Atividade: Retome, por favor, o texto em estudo sobre os abusos de menores na Igreja e continue-o a partir da última frase apresentada abaixo.

───── Texto em estudo ─────

O primeiro é bastante simples: por muito impressionantes que possam ser os números de relatório, infelizmente são uma minúscula minoria dos abusos sexuais que acontecem em Portugal. Em média há 2400 processos de abusos por ano, sabendo perfeitamente que os casos que chegam à justiça estão longe de ser a totalidade dos casos. A Comissão Independente recebeu 512 denúncias que considerou válidas, para um período de 70 anos, ou seja, quase um quinto da média ANUAL de casos denunciados no nosso país.

Para a Igreja é indiferente se percentualmente o número de casos no seu seio é pequeno ou grande relativamente ao resto da sociedade. Um só era de mais. Mas se o poder político quer falar de abusos de menores, então não pode ignorar que a esmagadora maioria dos casos não acontecem na Igreja.

Sobretudo quando fala dos abusos da Igreja, na consequência de um relatório que foi encomendado pela própria, num processo de purificação, que mais nenhuma instituição em Portugal fez. É verdade que no tema dos abusos houve erros na Igreja e que a comunicação tem sido muitos desastrosa. Mas nos últimos anos a Igreja portuguesa tem feito, na senda daquilo que os Papas têm proposto, um trabalho enorme para garantir a segurança dos menores. Tem regras muito mais apertadas que o Estado ou qualquer outra instituição. Em consequência do relatório apresentado todas as dioceses estão a fazer investigações para assegurar que não há padres abusadores no seu seio. Mas pelos vistos ao Presidente da República e aos deputados só lhes interessa o abuso de menores na única instituição que realmente está a fazer alguma coisa para acabar com eles!

───── Entradas apresentadas ─────

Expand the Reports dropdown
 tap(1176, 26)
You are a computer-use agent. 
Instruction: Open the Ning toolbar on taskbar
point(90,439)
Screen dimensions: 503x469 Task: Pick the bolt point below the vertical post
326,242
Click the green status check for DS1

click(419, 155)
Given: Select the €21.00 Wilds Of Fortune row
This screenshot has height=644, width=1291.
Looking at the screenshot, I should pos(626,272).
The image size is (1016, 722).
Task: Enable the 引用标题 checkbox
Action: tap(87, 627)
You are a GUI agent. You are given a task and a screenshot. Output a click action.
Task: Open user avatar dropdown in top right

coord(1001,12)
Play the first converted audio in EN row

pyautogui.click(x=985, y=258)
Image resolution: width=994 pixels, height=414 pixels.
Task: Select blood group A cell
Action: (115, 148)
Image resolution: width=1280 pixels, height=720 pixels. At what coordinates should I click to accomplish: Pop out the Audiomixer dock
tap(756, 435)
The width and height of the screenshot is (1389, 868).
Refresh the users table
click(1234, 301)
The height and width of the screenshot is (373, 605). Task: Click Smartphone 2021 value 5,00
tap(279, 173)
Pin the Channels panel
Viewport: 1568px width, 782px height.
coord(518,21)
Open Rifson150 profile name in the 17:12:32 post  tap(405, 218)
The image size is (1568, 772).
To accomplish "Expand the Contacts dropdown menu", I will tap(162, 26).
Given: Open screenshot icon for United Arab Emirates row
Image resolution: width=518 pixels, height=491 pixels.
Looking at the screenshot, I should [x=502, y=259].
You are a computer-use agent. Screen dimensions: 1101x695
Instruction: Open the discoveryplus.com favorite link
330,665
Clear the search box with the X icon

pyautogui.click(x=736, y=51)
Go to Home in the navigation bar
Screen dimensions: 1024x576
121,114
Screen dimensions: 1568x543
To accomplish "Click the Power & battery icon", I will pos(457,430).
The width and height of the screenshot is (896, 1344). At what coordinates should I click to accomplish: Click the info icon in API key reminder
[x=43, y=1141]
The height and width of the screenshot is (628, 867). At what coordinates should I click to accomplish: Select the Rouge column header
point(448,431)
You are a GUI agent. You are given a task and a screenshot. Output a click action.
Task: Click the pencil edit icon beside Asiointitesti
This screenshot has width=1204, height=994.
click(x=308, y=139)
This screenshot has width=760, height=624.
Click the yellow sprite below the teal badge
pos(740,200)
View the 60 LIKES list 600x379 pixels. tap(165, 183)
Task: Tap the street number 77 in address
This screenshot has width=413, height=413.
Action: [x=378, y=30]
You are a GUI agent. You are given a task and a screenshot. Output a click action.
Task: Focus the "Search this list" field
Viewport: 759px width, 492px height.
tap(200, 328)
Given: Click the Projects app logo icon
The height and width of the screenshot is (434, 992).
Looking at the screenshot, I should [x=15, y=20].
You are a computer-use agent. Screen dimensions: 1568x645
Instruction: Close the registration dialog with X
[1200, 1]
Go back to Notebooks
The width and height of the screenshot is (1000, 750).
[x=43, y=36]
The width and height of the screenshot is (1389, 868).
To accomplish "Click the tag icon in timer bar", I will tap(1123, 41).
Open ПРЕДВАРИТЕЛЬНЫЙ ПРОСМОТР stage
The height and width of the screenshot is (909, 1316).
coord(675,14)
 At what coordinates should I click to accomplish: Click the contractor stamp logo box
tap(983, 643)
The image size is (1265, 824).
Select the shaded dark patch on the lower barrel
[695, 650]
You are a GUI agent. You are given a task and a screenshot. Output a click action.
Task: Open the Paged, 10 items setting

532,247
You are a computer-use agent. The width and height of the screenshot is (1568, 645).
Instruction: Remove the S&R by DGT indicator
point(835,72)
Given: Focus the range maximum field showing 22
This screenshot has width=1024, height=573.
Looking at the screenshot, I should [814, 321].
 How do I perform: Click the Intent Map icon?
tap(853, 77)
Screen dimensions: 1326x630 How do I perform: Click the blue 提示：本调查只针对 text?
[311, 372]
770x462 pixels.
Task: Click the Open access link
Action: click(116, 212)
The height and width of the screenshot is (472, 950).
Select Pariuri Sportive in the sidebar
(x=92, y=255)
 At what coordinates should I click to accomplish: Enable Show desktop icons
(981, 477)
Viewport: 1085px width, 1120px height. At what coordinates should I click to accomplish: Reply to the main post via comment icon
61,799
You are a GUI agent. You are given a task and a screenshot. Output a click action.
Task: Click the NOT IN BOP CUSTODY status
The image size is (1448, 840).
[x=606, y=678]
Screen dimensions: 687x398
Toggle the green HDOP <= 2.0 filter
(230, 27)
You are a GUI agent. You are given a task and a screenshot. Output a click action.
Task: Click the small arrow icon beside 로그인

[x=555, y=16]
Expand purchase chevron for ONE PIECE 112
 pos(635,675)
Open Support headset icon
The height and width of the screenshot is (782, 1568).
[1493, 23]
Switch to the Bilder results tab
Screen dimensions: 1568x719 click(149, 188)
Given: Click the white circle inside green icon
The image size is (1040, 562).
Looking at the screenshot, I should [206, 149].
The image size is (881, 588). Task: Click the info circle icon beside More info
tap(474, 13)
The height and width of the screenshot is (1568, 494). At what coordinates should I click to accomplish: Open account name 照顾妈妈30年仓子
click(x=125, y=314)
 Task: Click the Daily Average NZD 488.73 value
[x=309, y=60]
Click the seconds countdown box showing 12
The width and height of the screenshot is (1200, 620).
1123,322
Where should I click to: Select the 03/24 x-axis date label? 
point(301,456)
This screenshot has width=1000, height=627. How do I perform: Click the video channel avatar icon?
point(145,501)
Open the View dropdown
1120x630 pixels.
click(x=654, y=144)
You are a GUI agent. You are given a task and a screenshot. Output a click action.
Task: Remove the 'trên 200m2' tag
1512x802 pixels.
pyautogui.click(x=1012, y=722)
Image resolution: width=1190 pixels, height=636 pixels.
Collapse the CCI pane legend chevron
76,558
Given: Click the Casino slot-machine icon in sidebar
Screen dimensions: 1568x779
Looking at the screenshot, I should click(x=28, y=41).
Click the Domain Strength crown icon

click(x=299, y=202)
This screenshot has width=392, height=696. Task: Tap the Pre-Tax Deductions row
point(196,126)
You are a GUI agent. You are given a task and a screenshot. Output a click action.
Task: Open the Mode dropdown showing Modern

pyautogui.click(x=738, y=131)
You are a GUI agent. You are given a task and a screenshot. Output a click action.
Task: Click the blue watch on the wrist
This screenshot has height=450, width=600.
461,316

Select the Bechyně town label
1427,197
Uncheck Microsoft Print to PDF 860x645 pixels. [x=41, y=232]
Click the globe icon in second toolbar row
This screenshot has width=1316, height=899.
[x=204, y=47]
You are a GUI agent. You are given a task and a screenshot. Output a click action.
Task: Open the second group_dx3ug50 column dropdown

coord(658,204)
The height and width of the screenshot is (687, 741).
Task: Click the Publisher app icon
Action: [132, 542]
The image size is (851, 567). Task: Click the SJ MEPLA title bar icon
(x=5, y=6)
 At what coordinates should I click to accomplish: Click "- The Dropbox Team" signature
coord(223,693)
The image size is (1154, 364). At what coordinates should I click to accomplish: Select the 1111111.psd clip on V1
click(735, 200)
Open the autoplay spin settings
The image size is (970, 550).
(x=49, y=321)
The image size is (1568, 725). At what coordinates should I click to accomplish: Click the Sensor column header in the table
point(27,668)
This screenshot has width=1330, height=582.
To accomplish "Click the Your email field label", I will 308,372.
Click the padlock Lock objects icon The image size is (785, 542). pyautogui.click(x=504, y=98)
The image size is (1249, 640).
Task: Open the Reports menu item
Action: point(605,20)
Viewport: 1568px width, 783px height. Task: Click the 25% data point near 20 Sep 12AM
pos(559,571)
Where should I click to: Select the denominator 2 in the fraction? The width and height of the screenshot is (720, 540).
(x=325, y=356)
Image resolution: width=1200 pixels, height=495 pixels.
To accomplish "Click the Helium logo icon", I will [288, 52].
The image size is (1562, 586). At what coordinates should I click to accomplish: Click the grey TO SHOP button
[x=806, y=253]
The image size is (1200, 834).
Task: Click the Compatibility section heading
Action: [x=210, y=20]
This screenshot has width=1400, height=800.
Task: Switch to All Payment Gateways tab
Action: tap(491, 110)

─────

Resposta ao exercício:
Se estão realmente preocupados com o abuso de menores, façam o que lhes compete e tomem medidas para combater seriamente o flagelo dos abusos de menores no país. Apontar à Igreja serve à onda mediática, mas não às vítimas de abusos em Portugal.

Mas há segundo equívoco, e este mais grave. É que a Igreja é autónoma do Estado. A separação da Igreja e do Estado, não significa apenas que a Igreja não se mete no Estado, significa também que o Estado não interfere na Igreja. Os cidadãos, sejam ou não eclesiásticos, respondem perante a lei como é evidente. Um sacerdote que abusa de um menor deve ser julgado. Mas isso não significa em momento algum que o Poder político possa interferir na Igreja.

Ter o Presidente da República e os deputados a dizer que a Igreja deve fazer isto ou aquilo, que não fez o suficiente ou que tem que fazer mais, é uma violação grosseira da separação entre o Estado e a Igreja e uma ofensa à Liberdade da Igreja. Os deputados podem fazer leis para punir quem abusa de menores (e devem fazê-lo), não podem é tentar impor à Igreja o quer que seja, que não a lei geral e abstrata. Esta ofensiva é um ataque à Constituição e as regras mais elementares do Direito de qualquer Estado civilizado. Mais grave só a ideia peregrina do Chega, aprovada por unanimidade dos restantes partidos, de chamar ao Parlamento o presidente da CEP para prestar esclarecimentos, como se de um ex-banqueiro ou de um presidente de um clube de futebol se tratasse.

Sobre os abusos a Igreja tem de fazer o seu caminho de purificação. E é com esperança que vejo algumas dioceses a fazê-lo com clareza e espero que as outras lhe sigam o exemplo. Também espero que a CEP tenha mais cuidado na comunicação, centrando-se mais nas vítimas e menos em questões laterais. Mas discernir esse caminho cabe à Igreja não ao Estado. A Igreja não está acima da lei, mas o poder político também não. Em Democracia, aplica-se a boa velha máxima de Nosso Senhor: então dai a César o que é de César e a Deus o que é de Deus.